On the other hand, he found that in real life, aggs on the data measure group to help with queries against m2m dimensions often end up being about the same size as the measure group itself, thus they are not helpful. It all just depends on your data. An agg is smaller on disk not only because it has a lower rowcount, but because it has fewer dimension keys. (It’s not as tall and not as wide.) Therefore, data measure groups with a large number of dimensions unused in queries benefit from aggs, even if the rowcount of the resulting agg alone isn’t much less than the measure group rowcount itself. So it is helpful to know how to build m2m aggs on the data measure group. Unfortunately, these aggs must be built by hand using Agg Manager, and they are rather tricky to build. Let me suggest the following steps for building them:
- Turn on Query Logging and set QueryLogSampling to 1.
- Install ASSP and run the following before each MDX query: CALL ASSP.ClearCache()
- Run your MDX queries which use the m2m dimension.
- Turn off Query Logging by setting QueryLogSampling to 0.
- Install BIDS Helper and launch Agg Manager. Right click on the agg design for your data measure group (e.g. Internet Sales) and choose “Add Aggregations from Query Log.” Click the “Execute SQL” button and then click OK after the query returns. Right click on the agg design and choose Edit.
- (Instead of using query logging, you can just run profiler and manually cut and paste the subcube vector from the Query Subcube event if you prefer.)
- Click the “Eliminate Redundancy” and “Eliminate Duplicates” buttons as usual.
- Click the “Validate Aggregations” button. It should prompt you with a message similar to: “This aggregation contains many-to-many dimension [Sales Reason]. It will not be used unless it also contains [Internet Sales Order Details].[Internet Sales Order]. The many-to-many dimension [Sales Reason] itself should not be included in the aggregation to workaround a bug.” For each agg with such a warning, edit that agg, then double-click the attribute in the m2m dimension which is already selected. This will unselect then attempt to reselect that attribute. At this point, Agg Manager will prompt you with a message similar to: “This aggregation will not be used when querying many-to-many dimension [Sales Reason] unless it also contains [Internet Sales Order Details].[Internet Sales Order]. The many-to-many dimension [Sales Reason] itself should not be included in the aggregation to workaround a bug. Would you like BIDS Helper to fix this for you?” Click Yes.
The other idea around many-to-many dimension optimization that I would like to mention is adding extra dimensions (particularly the time dimension) to the intermediate measure group and partitioning by them. Chris Webb explained this idea, too.

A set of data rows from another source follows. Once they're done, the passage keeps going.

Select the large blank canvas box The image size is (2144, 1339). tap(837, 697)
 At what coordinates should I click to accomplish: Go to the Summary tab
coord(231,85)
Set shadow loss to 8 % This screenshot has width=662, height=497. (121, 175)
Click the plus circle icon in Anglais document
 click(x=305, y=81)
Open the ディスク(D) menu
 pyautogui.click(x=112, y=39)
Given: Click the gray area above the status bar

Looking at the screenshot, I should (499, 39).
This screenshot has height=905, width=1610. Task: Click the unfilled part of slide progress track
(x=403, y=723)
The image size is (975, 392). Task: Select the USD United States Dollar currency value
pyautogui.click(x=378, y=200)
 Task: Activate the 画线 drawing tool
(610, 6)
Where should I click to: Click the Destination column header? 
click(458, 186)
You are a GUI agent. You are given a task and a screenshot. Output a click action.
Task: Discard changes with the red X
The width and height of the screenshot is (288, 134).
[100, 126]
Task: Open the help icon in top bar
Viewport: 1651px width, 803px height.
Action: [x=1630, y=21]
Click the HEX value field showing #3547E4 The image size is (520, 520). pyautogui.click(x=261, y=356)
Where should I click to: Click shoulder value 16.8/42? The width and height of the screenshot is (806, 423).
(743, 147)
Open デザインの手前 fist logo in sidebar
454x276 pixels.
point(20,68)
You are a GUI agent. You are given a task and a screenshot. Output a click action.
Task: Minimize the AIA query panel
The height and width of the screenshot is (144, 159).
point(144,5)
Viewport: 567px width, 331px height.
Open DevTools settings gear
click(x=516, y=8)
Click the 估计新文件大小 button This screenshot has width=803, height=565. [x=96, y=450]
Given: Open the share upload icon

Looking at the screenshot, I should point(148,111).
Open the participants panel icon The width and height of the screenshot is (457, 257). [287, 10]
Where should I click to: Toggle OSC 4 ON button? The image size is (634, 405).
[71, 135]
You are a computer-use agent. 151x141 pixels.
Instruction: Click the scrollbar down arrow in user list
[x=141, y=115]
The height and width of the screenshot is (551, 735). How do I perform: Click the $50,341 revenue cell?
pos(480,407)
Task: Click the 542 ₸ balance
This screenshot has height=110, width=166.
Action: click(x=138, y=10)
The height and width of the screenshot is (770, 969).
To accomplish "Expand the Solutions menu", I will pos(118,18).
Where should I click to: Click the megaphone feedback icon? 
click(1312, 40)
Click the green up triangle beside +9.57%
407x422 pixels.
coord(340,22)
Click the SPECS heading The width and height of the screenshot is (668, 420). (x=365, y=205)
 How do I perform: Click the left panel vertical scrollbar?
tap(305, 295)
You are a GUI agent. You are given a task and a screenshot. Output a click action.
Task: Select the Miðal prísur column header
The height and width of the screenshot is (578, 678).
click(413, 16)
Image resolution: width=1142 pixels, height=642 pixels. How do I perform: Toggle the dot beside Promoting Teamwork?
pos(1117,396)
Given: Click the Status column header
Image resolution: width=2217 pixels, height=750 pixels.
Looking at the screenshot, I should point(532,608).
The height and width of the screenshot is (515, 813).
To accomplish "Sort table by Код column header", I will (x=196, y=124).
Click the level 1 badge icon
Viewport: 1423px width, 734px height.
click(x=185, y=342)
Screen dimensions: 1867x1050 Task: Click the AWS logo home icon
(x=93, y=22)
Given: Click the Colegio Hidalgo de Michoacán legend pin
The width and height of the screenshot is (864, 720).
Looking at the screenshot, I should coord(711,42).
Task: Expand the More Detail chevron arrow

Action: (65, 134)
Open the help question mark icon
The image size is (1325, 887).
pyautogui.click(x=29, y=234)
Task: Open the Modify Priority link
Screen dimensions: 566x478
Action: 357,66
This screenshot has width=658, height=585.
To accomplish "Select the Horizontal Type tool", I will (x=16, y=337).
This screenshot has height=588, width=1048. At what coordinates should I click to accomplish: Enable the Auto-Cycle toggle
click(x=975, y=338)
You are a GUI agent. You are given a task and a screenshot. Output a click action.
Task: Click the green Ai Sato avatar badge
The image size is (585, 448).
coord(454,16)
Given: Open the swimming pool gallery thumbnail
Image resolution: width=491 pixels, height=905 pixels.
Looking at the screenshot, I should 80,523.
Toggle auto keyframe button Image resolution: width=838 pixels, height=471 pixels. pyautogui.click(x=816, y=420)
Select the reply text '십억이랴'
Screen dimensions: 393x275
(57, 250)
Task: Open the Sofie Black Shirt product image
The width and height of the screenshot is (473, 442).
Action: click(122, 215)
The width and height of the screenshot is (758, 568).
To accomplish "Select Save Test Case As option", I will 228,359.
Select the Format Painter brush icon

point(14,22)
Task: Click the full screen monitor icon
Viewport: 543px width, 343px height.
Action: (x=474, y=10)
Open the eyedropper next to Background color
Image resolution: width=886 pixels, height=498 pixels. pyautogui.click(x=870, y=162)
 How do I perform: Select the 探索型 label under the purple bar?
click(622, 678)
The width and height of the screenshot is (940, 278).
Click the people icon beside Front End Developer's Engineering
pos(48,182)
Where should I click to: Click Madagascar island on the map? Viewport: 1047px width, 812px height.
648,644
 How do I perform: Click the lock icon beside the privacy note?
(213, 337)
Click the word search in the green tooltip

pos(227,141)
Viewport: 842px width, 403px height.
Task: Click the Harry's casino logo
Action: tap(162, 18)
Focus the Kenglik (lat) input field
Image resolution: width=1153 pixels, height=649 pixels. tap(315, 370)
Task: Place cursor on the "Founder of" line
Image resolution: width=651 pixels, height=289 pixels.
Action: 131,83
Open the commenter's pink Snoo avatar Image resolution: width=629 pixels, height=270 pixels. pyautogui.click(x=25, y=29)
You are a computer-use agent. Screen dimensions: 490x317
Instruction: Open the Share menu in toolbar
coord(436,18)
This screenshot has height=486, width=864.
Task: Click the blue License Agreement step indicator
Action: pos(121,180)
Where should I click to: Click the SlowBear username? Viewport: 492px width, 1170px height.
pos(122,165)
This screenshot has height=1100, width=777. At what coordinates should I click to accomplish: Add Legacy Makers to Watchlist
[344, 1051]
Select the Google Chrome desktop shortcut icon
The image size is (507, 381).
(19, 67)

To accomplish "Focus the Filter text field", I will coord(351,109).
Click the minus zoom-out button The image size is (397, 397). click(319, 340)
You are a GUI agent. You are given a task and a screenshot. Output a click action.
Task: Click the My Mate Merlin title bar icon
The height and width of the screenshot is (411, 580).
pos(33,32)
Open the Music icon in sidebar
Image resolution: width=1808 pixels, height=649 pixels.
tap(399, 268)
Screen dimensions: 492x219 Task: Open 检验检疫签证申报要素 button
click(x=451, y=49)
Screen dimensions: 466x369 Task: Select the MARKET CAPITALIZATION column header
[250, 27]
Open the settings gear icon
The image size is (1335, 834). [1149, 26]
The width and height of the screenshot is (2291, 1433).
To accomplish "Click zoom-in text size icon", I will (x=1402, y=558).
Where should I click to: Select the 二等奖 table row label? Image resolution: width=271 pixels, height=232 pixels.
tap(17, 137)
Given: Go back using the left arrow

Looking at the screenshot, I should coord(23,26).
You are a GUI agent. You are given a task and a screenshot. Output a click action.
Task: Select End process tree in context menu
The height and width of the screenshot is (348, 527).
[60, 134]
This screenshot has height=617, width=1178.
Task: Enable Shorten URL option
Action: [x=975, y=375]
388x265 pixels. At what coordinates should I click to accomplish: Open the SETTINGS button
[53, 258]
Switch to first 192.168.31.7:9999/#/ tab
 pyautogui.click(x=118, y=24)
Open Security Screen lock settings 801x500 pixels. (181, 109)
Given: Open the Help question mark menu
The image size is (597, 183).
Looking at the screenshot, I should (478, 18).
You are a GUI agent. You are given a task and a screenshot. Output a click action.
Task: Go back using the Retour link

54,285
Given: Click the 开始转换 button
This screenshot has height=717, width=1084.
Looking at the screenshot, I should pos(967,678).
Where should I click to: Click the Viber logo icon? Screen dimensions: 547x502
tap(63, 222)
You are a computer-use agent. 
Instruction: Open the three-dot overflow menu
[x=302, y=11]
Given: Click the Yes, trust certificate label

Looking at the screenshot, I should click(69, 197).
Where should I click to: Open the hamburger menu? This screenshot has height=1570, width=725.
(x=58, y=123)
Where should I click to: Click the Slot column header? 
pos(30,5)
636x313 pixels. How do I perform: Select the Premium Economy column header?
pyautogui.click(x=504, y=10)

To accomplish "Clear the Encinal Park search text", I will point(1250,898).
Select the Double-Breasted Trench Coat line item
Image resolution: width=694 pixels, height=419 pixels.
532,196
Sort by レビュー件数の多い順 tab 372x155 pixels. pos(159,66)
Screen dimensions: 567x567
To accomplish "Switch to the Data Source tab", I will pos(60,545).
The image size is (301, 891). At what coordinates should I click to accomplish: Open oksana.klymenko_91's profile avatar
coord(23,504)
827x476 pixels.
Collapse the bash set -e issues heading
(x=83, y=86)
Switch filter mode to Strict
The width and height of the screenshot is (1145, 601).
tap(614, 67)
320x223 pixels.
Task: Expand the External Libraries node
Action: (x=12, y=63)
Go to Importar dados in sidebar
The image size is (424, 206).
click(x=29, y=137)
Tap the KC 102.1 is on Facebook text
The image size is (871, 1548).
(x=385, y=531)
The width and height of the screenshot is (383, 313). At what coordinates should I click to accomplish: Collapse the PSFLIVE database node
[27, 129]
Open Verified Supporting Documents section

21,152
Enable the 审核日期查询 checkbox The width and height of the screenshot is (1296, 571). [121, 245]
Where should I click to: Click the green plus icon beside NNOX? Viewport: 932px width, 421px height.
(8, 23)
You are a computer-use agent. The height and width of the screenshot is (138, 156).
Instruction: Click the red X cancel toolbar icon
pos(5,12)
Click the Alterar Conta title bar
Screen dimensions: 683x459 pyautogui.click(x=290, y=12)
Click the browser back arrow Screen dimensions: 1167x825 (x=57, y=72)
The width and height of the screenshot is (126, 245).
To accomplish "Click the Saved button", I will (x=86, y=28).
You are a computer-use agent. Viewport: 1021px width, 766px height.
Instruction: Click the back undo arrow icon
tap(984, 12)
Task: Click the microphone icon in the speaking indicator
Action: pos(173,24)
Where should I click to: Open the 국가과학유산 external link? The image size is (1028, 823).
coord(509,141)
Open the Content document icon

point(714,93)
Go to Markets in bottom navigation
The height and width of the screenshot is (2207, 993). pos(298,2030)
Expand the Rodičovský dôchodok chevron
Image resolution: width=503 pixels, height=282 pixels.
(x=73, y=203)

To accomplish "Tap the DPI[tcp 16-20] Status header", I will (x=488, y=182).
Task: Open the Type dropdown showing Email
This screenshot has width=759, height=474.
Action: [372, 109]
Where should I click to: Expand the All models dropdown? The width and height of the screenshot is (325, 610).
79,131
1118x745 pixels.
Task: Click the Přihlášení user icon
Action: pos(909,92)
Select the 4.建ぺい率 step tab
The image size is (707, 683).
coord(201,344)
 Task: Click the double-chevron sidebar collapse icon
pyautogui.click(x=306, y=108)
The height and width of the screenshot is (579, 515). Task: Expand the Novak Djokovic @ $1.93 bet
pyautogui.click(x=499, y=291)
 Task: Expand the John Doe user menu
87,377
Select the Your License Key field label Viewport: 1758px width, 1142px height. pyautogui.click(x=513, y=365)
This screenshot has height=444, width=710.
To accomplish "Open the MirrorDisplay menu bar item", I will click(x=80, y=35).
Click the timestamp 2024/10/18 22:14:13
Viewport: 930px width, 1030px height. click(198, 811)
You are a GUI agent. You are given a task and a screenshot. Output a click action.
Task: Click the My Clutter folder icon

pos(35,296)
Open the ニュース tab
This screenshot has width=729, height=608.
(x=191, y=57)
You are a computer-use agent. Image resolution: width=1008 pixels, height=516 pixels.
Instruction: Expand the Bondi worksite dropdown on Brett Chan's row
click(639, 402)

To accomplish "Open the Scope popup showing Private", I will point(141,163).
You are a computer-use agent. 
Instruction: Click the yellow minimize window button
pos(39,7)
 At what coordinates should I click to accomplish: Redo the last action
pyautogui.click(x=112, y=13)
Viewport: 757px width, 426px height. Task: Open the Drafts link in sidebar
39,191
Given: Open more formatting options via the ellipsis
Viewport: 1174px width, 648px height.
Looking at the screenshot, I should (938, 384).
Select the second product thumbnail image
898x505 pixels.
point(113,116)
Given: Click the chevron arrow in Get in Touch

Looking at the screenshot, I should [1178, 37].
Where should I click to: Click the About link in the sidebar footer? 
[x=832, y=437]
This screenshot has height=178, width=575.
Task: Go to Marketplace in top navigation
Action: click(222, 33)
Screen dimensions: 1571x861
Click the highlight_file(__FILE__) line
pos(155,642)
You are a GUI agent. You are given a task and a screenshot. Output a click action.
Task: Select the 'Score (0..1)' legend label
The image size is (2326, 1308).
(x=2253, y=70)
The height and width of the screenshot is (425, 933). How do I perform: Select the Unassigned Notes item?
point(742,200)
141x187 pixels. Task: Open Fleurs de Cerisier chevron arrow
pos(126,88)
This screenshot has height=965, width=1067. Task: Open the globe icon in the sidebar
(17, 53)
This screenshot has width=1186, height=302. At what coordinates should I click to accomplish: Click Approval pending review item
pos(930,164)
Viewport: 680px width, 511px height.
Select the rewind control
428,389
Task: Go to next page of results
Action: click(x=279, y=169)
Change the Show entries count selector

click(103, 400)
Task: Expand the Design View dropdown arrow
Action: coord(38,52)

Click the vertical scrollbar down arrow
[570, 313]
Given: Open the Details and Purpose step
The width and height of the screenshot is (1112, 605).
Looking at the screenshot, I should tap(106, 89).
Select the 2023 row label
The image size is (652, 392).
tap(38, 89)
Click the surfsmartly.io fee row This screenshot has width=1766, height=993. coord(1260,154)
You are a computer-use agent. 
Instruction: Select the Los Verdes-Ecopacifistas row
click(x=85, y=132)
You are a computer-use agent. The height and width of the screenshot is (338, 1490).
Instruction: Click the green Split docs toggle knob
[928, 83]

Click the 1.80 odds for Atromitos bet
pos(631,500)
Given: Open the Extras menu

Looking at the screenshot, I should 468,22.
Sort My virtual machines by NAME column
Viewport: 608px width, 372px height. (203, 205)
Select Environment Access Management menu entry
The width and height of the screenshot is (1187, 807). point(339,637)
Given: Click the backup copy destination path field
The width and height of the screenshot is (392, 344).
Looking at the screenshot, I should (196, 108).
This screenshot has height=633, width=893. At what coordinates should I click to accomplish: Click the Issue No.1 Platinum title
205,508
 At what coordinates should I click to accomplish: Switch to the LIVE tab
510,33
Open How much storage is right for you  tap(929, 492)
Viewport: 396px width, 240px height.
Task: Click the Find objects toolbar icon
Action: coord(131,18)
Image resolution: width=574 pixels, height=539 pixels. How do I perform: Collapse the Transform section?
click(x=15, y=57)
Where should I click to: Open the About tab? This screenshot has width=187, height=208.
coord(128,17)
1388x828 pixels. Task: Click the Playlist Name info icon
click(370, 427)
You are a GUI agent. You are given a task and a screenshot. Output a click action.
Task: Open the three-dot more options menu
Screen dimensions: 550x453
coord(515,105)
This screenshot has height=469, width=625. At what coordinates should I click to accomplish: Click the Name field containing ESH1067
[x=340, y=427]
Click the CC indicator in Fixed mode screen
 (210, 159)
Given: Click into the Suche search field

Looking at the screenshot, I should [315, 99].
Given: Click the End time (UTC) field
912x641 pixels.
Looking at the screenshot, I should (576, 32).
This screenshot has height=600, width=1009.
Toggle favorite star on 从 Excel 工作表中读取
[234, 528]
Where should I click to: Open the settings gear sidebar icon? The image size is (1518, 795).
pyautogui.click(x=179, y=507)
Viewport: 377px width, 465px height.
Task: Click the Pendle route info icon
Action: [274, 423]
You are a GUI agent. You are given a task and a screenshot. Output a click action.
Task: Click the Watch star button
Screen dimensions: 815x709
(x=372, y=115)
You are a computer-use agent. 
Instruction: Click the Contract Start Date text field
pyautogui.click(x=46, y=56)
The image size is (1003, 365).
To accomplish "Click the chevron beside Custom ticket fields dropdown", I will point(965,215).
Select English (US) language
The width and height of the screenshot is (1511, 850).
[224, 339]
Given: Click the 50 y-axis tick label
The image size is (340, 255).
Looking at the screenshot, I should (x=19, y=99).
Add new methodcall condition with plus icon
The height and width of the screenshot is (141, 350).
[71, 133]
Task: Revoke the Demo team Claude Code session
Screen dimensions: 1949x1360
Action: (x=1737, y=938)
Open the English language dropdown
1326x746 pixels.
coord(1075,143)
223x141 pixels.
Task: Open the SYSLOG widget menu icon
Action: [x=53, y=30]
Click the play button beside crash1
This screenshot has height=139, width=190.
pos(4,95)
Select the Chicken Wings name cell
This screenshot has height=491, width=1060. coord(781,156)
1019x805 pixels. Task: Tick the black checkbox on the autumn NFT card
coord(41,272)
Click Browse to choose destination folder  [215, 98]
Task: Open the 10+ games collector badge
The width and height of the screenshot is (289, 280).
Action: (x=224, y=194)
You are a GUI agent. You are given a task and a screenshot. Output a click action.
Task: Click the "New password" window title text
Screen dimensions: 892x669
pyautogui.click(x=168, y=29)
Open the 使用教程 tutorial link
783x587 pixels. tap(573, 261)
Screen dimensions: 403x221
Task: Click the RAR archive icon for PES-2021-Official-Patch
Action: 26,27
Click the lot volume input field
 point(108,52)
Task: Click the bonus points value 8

To put it in my terms, if there’s a good deal of turnover among m2m signatures over time (i.e. signatures are retired over time) then this is a strategy to consider. In the whitepaper there are only a few tests in which the Matrix Relationship Optimization technique doesn’t perform as well as the other design alternatives. (The best example is on page 33.) I suspect that adding the time dimension to the intermediate measure group will help (though possibly at the expense of performance on other queries). As for the whitepaper, we agreed this situation is a bit more of a fringe scenario because retiring m2m signatures doesn’t happen as frequently in the real world, so we didn’t complicate the whitepaper by mentioning it. However, it is something to be aware of as you’re analyzing your m2m dimension data.
I’m glad to see that Erik Veerman’s m2m optimization ideas (#1 and #2) have now been fully fleshed out and publicized.